Thursday, March 16, 2006

Breakfast and Lunch at Alain Ducasse

3.16.06 - On a Wednesday morning we went to breakfast in the Alain Ducasse restaurant just off the lobby in the Plaza Athenee on the Avenue Montaigne.

It’s a very grand room glittering with gilt and three fantastic gold and crystal chandeliers. This is obviously an early morning meeting place for businessmen and women in Paris. We had gone down to breakfast without a jacket only to see we were the only “tourists” in the elegantly appointed room.
As you might expect, the staff is as elegantly turned out as the clientele and the room. I ordered the typical (although hardly typically presented) bacon and eggs, starting with grapefruit and grapefruit juice. JH had the morning’s special — two soft boiled eggs presented in the shell mixed with a celery puree and truffle shavings. Just so happened Mr. Ducasse (pictured above) was eating breakfast at the table next to ours.
3.17.06 - We went to lunch at Alain Ducasse’s. Aside from the spectacular chandeliers surrounded by a shower of crystals, and the view from the windows of the hotel’s La Cour Jardin which is possibly the most famous courtyard in all of Paris, the Ducasse style is unlike any other I’ve experienced in fine dining. Several years ago I had dinner at Alain Ducasse in Monte Carlo. Splendid in every way. The staff provides a seamless service where nothing is left uncompleted. The waiters, which is an inadequate word for those who take your order and serve, are highly trained in a rigorous program that takes years. We began with a gesture from the chef — scallops baked on the half shell garnished with herbs.

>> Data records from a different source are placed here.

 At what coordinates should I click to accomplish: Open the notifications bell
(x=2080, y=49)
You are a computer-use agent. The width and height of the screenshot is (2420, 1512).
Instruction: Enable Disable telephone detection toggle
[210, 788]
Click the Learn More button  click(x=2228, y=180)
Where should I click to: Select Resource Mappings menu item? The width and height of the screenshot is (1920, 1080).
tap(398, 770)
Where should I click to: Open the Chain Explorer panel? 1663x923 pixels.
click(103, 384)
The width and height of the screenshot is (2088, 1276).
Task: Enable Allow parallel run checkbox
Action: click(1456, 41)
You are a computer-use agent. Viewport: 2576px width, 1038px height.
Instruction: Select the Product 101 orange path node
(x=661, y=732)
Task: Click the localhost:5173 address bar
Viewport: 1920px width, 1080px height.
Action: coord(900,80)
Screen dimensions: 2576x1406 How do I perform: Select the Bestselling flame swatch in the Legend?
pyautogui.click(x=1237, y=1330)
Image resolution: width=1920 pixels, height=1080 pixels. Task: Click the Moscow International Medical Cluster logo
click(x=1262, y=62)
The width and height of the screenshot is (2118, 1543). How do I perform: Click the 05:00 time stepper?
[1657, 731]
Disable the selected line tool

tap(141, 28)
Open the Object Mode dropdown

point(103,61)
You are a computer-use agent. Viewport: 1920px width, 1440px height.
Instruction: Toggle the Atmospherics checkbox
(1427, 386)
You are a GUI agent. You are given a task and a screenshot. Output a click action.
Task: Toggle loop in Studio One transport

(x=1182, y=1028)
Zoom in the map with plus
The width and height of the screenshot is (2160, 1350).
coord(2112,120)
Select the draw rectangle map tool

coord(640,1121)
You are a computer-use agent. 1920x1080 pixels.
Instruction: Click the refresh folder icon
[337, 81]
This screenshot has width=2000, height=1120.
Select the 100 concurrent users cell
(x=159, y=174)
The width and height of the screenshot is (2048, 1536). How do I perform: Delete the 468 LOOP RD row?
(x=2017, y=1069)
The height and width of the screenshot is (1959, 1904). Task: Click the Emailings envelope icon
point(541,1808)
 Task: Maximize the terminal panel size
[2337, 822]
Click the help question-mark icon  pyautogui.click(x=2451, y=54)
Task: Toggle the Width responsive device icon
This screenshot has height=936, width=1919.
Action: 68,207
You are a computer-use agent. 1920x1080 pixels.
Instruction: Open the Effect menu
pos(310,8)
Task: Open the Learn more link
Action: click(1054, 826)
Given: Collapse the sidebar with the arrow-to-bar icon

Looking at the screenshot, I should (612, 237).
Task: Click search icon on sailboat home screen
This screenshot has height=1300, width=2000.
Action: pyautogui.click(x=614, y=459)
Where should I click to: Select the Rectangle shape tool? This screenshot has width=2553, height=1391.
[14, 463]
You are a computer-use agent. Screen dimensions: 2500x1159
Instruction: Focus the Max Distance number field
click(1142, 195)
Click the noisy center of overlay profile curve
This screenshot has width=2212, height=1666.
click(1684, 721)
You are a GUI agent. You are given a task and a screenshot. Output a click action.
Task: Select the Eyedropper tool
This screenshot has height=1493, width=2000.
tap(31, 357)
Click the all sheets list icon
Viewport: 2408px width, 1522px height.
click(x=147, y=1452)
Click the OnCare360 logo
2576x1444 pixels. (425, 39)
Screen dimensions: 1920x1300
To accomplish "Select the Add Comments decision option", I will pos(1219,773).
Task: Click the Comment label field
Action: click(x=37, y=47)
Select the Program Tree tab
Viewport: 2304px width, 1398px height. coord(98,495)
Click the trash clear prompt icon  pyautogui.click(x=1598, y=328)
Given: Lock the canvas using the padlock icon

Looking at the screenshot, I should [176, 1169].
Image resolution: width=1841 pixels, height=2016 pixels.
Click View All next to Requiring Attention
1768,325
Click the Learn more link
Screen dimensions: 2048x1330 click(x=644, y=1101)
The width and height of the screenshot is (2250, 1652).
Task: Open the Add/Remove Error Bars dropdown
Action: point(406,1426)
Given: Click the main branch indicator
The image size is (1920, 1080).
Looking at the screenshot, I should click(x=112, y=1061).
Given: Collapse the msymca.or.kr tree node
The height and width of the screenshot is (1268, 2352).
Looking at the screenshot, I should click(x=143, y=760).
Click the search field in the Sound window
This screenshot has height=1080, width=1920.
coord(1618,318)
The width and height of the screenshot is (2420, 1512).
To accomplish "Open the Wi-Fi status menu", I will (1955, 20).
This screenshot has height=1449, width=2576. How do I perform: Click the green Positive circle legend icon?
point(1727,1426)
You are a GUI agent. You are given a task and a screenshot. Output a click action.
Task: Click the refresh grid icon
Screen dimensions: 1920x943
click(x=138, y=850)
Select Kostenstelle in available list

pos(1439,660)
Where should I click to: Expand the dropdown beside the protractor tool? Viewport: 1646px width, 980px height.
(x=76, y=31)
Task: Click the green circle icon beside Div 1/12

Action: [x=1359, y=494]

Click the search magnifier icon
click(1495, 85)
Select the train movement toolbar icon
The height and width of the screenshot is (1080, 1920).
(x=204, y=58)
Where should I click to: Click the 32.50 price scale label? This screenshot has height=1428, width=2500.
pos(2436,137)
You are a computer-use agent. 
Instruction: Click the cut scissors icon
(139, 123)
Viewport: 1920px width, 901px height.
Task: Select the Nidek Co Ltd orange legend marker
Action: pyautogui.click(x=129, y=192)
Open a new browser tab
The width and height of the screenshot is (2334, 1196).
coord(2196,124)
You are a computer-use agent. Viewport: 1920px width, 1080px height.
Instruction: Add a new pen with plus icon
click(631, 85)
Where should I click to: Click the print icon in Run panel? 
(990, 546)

Then for starters I had langoustines rafraichies, nage reduite, caviar oscietre — nouvelle peche. Which translated basically means Oestra caviar served precisely, impeccably on a bed of prawns. Perfect, just as it appears in the picture. Rich and delicate, and excellent; to be savored. JH started with a salad — on the menu: Legumes et fruits cuits/crus, marmelade tomato/truffle. Vegetables and fruit and truffles with a dressing (the marmelade) gently poured at table around the edges of what otherwise looked like a work of art (also see photo). Both dishes look meager in portion but they were not in the eating. The textures and flavors move in and out and the eating becomes measured so as to enjoy it fully.

For main courses we ordered the Volaille d Brfesse en fricasse aux ecrrevisses “pattes rouge” and the Sole de petit bateau, mariniere de coquillages. Sole, otherwise you got me. Report from the diner: excellent. No wines, not at lunchtime for me. We both had the same dessert: Fraises des bois en coupe glacee, sable coco. The photograph says it, kinda, sorta — so perfectly presented it looked almost too perfect as if nothing taste-wise could match the look of it. Except nothing could match the taste of it.
 
The compleat luncheon at Alain Ducasse in the Plaza Athénée and our waiter (above). Each table had the double sided card in French and English (rght).
The dining room was filled with mainly businessmen. I was told one of the government ministers was lunching with several men at one table. One table over from us were two businessmen who began their lunch with a pink champagne. Next to them was a young Asian couple, very simply dressed who, like us, got out their digital a got a shot of their choices. it is a very quiet restaurant despite the multiple conversations. The staff operates like a corps de ballet, as if everything from the order taking to the arrival of the trays bearing the astonishing culinary gifts has been planned in detail. You get the feeling that all of the clientele are having the same almost reverential experience with the food and the service. I can’t emphasize the service enough because it is otherworldly in its superiority.

We went into the dining room a little after 12:30 expecting to be out by two a the latest. It was ten to three when we rose from the table. The menu somehow requires the resolute and the patient, as if participating with the corps right up to the consumption. A perfect last lunch at this chic and worldly establishment.